If you start noticing a strange taste from the tap water at your home, or if you get more than you expected from the taste of the water somewhere else, there are a number of possibilities. The first and most obvious answer is that there is something in the water that shouldn't be. But what is it? That depends on the taste.
My water tastes like dirt
Water that tastes or smells like dirt is more common than it should be. if the taste is coming from an isolated faucet, you should remove it and clean it thoroughly, including replacing the filter. If that doesn't help, replace the faucet. If that doesn't work, the problem may be in the pipes leading to the faucet. In that case, you should consult a plumbing professional. If the taste and smell is coming from all of your water sources inside, it is likely coming from your supplier that way. One common cause in warm weather are algae blooms on water sources that are not quite filtered out during processing. If you begin noticing the taste of dirt, contact your water supplier immediately.
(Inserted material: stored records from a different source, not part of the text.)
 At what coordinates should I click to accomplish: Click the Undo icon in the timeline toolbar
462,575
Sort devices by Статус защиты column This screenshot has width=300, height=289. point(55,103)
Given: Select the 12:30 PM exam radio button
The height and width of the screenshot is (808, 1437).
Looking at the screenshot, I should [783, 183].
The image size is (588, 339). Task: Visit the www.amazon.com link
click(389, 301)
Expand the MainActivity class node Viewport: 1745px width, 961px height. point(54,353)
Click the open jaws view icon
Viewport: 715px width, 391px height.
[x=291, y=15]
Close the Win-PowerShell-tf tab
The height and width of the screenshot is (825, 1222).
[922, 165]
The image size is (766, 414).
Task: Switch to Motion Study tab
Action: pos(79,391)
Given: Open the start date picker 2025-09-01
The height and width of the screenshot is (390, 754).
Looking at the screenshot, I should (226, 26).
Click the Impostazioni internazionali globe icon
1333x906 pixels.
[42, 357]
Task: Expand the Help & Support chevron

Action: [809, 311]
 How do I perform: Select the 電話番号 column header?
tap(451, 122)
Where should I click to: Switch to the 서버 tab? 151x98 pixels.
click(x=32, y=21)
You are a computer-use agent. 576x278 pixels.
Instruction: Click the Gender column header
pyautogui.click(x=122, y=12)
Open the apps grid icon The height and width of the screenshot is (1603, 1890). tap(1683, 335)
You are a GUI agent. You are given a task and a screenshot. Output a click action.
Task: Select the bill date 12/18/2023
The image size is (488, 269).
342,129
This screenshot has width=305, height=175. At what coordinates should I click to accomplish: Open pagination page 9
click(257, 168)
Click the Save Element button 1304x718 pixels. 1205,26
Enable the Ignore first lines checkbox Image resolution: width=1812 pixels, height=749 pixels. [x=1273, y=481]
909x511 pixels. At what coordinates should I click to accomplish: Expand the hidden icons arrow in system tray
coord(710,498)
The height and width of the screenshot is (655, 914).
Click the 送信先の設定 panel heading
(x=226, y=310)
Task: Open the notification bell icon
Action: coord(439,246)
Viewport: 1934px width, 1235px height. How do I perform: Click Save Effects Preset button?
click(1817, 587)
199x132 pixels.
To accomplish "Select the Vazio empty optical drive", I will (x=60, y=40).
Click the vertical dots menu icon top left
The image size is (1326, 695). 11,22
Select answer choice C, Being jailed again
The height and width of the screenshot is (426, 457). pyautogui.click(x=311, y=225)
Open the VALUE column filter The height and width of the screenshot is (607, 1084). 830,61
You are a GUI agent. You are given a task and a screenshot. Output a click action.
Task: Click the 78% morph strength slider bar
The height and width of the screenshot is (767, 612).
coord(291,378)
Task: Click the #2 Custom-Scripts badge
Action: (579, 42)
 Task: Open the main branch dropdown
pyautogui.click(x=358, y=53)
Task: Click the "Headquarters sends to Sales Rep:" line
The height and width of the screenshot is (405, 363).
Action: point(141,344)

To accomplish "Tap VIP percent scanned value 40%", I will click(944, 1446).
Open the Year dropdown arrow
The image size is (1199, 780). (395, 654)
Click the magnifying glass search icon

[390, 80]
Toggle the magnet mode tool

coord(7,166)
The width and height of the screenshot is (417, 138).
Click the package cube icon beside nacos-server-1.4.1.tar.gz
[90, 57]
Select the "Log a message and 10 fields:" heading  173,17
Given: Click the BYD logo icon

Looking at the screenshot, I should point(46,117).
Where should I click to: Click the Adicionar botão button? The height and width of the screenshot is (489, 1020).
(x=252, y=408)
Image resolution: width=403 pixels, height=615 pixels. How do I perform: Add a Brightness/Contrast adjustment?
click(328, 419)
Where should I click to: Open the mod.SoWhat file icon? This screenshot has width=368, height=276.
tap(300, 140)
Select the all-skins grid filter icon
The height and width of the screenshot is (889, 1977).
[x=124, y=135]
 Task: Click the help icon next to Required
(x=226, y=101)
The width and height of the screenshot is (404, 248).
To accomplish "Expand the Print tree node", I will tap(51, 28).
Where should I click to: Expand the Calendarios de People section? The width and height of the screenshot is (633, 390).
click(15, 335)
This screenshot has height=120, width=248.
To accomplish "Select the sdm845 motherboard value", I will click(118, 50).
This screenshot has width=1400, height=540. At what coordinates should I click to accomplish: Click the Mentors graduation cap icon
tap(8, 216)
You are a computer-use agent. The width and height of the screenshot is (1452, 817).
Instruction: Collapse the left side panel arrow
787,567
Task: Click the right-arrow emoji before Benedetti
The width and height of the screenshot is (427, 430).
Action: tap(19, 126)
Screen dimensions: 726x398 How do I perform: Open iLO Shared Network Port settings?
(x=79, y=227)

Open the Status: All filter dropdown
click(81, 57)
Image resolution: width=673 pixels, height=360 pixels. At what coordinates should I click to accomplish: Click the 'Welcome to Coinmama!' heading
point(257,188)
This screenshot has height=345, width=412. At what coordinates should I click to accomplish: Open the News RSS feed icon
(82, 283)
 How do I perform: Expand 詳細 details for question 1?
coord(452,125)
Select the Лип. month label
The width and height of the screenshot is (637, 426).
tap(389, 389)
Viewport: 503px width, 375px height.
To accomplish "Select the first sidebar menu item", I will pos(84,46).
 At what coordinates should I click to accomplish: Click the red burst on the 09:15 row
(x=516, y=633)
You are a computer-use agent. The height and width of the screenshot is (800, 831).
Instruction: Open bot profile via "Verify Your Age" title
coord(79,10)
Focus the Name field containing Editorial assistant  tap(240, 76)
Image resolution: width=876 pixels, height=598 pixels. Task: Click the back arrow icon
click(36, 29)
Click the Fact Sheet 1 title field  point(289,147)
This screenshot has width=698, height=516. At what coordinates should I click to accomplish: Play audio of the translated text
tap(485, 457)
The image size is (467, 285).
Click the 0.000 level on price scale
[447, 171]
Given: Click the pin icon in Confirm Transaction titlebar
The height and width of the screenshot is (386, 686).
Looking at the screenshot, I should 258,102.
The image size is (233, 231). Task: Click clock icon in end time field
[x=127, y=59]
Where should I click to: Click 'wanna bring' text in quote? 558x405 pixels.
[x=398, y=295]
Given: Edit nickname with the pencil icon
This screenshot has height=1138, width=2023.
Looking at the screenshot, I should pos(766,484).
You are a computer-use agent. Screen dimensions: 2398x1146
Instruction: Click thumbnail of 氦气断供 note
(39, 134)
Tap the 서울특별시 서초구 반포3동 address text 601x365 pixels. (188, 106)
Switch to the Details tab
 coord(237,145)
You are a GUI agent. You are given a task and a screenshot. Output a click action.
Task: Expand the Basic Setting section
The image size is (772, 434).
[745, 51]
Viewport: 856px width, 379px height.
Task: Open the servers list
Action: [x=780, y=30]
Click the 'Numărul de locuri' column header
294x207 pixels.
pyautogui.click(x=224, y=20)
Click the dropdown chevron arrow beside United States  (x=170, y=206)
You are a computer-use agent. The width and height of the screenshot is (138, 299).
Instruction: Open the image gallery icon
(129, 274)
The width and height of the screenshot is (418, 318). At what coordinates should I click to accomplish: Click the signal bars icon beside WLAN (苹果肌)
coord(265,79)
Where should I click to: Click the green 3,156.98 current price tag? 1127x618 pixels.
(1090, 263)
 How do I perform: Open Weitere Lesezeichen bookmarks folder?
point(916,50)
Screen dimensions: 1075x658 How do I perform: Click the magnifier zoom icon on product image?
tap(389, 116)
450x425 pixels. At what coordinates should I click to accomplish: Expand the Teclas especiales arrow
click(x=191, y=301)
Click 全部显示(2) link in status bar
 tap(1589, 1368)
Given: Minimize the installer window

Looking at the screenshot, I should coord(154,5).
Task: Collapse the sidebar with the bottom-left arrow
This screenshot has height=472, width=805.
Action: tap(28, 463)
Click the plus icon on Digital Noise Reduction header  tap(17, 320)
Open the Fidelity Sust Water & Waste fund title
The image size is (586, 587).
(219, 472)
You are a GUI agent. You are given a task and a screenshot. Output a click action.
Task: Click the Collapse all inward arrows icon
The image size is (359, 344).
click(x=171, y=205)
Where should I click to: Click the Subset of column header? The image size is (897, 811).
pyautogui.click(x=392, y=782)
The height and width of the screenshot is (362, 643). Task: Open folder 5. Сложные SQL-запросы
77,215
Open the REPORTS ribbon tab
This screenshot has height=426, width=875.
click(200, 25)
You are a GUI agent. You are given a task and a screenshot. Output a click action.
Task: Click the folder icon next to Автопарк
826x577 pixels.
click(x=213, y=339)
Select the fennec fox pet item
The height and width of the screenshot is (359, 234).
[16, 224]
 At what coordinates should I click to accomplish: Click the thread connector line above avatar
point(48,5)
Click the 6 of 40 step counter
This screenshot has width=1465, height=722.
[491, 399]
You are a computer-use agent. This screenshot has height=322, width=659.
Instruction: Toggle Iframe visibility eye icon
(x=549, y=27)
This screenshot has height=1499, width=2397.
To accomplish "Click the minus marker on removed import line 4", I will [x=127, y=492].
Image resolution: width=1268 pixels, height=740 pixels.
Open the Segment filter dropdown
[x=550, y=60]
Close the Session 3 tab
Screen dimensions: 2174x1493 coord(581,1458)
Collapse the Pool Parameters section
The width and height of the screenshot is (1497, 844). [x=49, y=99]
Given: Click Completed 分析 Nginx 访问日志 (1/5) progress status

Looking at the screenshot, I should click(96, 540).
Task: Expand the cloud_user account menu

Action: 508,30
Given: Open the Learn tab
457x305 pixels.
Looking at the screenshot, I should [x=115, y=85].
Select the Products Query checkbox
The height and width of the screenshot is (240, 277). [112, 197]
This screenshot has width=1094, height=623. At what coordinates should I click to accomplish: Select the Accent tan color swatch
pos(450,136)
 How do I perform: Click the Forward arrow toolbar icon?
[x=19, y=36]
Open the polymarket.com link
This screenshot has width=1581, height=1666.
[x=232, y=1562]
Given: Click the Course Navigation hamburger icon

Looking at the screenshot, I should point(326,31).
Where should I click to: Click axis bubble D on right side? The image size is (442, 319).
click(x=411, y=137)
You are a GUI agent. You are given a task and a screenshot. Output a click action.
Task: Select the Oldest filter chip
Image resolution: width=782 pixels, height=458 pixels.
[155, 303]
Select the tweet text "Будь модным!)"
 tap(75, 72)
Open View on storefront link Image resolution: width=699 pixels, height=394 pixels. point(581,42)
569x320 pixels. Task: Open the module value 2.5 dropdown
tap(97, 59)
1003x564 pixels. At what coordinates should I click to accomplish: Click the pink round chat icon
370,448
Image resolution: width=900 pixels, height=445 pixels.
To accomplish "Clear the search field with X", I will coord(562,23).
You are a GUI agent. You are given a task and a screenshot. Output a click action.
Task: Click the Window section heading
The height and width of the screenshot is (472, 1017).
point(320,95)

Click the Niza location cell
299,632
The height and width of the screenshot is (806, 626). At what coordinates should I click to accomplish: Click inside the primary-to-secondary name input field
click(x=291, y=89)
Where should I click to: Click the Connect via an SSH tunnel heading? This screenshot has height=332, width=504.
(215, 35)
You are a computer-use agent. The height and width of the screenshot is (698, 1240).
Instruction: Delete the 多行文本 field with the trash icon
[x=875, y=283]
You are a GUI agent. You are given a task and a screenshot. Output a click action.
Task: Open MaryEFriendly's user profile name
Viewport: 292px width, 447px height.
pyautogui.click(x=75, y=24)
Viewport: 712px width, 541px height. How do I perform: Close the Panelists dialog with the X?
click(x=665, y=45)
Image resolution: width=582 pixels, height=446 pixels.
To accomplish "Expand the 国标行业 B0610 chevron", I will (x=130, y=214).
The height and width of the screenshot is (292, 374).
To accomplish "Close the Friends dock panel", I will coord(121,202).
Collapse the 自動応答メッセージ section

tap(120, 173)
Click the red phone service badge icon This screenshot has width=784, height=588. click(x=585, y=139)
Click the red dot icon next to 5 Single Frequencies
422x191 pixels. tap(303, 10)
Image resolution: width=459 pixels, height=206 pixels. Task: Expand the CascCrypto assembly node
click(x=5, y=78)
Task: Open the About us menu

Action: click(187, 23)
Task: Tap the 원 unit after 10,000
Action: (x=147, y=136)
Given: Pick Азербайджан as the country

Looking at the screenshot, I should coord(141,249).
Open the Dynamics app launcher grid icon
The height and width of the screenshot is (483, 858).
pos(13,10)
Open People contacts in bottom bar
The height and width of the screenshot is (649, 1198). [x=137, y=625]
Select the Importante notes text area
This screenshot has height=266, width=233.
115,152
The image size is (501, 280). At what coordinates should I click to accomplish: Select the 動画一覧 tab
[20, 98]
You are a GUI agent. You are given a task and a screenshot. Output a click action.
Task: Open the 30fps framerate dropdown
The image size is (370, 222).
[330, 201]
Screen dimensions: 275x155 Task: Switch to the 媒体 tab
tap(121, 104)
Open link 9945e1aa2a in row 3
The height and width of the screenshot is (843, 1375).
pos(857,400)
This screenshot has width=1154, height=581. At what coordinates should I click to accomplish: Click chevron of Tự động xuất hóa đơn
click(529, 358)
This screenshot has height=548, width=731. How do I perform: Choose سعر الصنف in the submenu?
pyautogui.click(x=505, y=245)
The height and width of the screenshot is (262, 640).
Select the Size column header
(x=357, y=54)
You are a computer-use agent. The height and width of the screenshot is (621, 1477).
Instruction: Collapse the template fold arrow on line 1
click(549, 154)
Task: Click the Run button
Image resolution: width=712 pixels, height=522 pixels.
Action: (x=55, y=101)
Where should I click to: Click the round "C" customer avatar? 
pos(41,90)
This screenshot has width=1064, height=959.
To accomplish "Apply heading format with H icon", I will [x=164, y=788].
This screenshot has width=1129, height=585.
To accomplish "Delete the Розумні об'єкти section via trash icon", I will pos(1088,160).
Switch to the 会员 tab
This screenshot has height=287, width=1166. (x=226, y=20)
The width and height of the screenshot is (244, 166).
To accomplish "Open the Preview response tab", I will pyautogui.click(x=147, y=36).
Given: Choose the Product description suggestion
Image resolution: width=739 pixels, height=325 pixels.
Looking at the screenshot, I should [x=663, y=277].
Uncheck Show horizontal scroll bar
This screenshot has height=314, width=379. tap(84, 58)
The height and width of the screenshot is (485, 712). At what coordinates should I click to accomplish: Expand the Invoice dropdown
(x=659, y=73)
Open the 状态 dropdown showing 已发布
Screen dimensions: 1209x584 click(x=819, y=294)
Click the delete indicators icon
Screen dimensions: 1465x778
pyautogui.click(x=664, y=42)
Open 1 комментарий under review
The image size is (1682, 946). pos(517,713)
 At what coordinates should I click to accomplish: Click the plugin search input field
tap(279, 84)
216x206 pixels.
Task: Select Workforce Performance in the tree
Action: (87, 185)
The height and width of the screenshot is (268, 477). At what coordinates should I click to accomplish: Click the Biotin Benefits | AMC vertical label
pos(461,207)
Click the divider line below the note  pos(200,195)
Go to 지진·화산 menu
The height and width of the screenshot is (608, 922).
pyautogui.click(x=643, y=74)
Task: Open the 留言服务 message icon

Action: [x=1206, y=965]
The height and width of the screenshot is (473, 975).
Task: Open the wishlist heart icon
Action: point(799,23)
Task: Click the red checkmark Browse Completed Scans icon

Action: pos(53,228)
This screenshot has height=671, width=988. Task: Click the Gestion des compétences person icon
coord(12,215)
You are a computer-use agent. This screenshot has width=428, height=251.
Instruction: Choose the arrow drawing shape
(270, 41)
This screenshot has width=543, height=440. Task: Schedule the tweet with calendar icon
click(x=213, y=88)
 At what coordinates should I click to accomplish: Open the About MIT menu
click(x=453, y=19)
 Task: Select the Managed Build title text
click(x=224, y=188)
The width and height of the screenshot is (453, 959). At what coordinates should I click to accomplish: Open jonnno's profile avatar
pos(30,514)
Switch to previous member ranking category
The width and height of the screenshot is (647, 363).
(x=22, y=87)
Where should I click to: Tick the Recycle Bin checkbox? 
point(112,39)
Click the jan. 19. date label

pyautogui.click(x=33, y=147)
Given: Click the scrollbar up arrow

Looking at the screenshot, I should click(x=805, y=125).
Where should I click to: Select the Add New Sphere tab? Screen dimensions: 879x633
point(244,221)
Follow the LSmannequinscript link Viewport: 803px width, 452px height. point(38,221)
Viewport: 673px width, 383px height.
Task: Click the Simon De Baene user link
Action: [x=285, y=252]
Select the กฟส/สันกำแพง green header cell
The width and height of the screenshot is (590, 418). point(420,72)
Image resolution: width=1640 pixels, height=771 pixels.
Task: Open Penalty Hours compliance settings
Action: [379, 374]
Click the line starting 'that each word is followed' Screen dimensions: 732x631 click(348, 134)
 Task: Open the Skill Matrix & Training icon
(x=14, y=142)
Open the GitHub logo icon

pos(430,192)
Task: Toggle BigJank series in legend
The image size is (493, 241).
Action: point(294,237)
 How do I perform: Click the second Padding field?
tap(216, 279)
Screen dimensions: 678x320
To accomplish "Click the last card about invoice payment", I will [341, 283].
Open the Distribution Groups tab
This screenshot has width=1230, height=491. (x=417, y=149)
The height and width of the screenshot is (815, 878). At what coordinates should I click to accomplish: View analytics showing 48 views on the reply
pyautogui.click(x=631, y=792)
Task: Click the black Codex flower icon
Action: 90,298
My water tastes like metal
Water that tastes like metal can be a sign of a more serious issue. Generally, a metallic taste in water is
caused by either low pH or actual trace elements of metal. Trace elements of metal can leach into water from old or rusty pipes. This is something that should be investigated right away to make sure that the metal you are tasting is not lead. Lead consumption can lead to serious medical side effects. Just like with dirt or other strange tastes, the first thing to do is try to locate the source. Is it an isolated water source or the entire water supply? Either way, the water should be tested by a professional to determine what the contaminant is and at what level it is present. If you live in an older home this is particularly important. Lead was commonly used in pipes in the early 1900's and most metal pipes have a lifespan of 80-100 years, no matter what they are made of.
My water tastes like salt
A salty taste is an indication of sulfates, which occur naturally in some types of soil. If your water supply is fed by groundwater, this could be a natural occurrence or the result of runoff. This can happen during winter, for example. when runoff from salted roads makes its way into reservoirs. High levels of sulfates can cause damage to pipes in homes and have an unpleasant diarrhea effect on people. If you taste salt, try to locate the source and have your water tested by a professional.
My water tastes like sugar
Sweet tasting water can be caused by excess minerals like iron or calcium when they are found in larger quantities. Excessive amounts of either one can cause medical issues.
There are many other ways that water can look, taste and smell that we find confusing or unpleasant. Whatever the problem, the solution is the same. Locate the source of the contamination, test the water to make sure it's OK to drink and fix the problem. The assistance of a professional will be required to test the water, flush or replace pipes or solve any other issues in your home. If the problem is with your water supplier, you will have to make sure they are aware of the problem and their obligation to fix it. If you feel that your local water supplier is not giving you satisfactory water, you can contact your state or national Environmental Protection Agency to report the problem.